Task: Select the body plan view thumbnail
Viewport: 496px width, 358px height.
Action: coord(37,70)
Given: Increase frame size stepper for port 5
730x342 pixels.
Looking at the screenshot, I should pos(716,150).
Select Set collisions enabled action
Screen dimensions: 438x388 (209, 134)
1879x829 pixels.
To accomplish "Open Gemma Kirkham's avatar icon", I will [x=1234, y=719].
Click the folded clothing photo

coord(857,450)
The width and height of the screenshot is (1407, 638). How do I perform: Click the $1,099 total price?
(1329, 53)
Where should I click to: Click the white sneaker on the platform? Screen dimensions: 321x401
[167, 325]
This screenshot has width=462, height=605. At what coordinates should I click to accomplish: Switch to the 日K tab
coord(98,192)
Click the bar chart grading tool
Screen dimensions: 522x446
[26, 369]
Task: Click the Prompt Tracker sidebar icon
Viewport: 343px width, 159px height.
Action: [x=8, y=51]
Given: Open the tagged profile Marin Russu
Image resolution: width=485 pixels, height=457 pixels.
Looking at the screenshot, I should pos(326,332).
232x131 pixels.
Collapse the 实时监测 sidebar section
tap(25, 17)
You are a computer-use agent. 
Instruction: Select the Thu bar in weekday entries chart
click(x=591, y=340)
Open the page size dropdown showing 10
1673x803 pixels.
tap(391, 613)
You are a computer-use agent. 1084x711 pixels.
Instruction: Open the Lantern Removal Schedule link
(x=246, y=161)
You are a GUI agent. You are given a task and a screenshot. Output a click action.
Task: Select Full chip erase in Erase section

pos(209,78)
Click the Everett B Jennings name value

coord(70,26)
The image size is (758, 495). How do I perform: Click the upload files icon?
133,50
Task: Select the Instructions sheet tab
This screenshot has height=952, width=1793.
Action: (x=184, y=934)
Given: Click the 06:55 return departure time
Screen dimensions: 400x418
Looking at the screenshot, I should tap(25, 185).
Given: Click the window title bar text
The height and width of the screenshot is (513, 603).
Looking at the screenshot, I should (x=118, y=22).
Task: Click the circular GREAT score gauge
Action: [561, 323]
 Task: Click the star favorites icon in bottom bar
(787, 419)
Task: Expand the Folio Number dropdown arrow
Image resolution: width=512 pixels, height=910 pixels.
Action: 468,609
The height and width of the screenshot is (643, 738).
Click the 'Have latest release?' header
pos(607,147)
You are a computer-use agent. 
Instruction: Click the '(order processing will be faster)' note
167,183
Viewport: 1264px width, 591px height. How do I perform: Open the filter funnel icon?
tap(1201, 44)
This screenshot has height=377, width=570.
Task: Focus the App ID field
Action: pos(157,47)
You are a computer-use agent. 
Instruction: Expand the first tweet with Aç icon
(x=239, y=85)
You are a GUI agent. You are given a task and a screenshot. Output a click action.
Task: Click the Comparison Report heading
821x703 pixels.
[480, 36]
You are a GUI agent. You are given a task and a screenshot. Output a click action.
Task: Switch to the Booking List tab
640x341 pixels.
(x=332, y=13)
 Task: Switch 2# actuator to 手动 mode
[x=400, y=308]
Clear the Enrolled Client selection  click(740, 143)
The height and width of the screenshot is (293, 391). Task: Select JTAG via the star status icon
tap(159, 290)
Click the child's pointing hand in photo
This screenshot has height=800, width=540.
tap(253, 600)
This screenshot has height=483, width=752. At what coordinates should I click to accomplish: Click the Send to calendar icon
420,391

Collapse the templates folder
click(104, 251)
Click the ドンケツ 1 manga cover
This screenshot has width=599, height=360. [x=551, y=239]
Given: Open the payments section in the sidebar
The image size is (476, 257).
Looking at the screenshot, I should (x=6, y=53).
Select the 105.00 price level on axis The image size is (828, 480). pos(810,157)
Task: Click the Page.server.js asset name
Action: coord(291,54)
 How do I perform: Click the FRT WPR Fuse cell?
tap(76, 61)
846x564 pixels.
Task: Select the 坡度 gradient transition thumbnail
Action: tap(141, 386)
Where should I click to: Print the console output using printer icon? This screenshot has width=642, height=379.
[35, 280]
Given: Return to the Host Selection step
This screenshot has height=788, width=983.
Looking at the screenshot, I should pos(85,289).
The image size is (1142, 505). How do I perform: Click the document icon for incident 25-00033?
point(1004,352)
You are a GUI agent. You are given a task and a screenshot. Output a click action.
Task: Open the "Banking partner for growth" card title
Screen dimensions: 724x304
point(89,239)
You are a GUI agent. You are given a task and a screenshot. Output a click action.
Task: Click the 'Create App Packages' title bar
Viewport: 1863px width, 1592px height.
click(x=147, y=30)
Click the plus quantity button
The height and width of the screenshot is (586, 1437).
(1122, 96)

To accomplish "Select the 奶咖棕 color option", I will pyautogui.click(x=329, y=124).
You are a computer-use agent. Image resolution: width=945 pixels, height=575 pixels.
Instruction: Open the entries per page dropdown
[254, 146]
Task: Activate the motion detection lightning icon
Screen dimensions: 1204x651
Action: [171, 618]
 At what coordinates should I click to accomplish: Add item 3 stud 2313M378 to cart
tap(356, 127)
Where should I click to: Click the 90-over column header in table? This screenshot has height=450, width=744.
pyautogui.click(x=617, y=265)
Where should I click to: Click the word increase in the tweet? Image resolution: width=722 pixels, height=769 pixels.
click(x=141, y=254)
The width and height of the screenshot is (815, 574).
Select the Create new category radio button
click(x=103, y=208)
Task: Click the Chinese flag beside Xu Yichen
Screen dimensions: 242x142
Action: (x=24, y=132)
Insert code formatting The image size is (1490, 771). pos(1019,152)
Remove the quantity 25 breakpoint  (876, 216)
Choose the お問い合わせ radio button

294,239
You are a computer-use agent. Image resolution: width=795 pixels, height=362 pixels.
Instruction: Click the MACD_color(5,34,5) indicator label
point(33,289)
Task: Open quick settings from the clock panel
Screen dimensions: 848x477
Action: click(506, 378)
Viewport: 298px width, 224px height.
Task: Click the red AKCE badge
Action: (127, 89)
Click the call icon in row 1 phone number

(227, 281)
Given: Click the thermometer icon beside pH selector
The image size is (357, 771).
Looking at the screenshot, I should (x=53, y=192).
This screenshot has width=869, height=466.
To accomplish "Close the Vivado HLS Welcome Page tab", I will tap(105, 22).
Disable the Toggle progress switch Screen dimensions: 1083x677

◆ ◆ ◆

* Given task: Copy the listing verbatim, everything from the line containing "The width and height of the screenshot is (1407, 638)." down to the line containing "Looking at the screenshot, I should tap(25, 185).", both of those lines included.

* Complete answer:
The width and height of the screenshot is (1407, 638). How do I perform: Click the $1,099 total price?
(1329, 53)
Where should I click to: Click the white sneaker on the platform? Screen dimensions: 321x401
[167, 325]
This screenshot has width=462, height=605. At what coordinates should I click to accomplish: Switch to the 日K tab
coord(98,192)
Click the bar chart grading tool
Screen dimensions: 522x446
[26, 369]
Task: Click the Prompt Tracker sidebar icon
Viewport: 343px width, 159px height.
Action: [x=8, y=51]
Given: Open the tagged profile Marin Russu
Image resolution: width=485 pixels, height=457 pixels.
Looking at the screenshot, I should pos(326,332).
232x131 pixels.
Collapse the 实时监测 sidebar section
tap(25, 17)
You are a computer-use agent. 
Instruction: Select the Thu bar in weekday entries chart
click(x=591, y=340)
Open the page size dropdown showing 10
1673x803 pixels.
tap(391, 613)
You are a computer-use agent. 1084x711 pixels.
Instruction: Open the Lantern Removal Schedule link
(x=246, y=161)
You are a GUI agent. You are given a task and a screenshot. Output a click action.
Task: Select Full chip erase in Erase section

pos(209,78)
Click the Everett B Jennings name value

coord(70,26)
The image size is (758, 495). How do I perform: Click the upload files icon?
133,50
Task: Select the Instructions sheet tab
This screenshot has height=952, width=1793.
Action: (x=184, y=934)
Given: Click the 06:55 return departure time
Screen dimensions: 400x418
Looking at the screenshot, I should tap(25, 185).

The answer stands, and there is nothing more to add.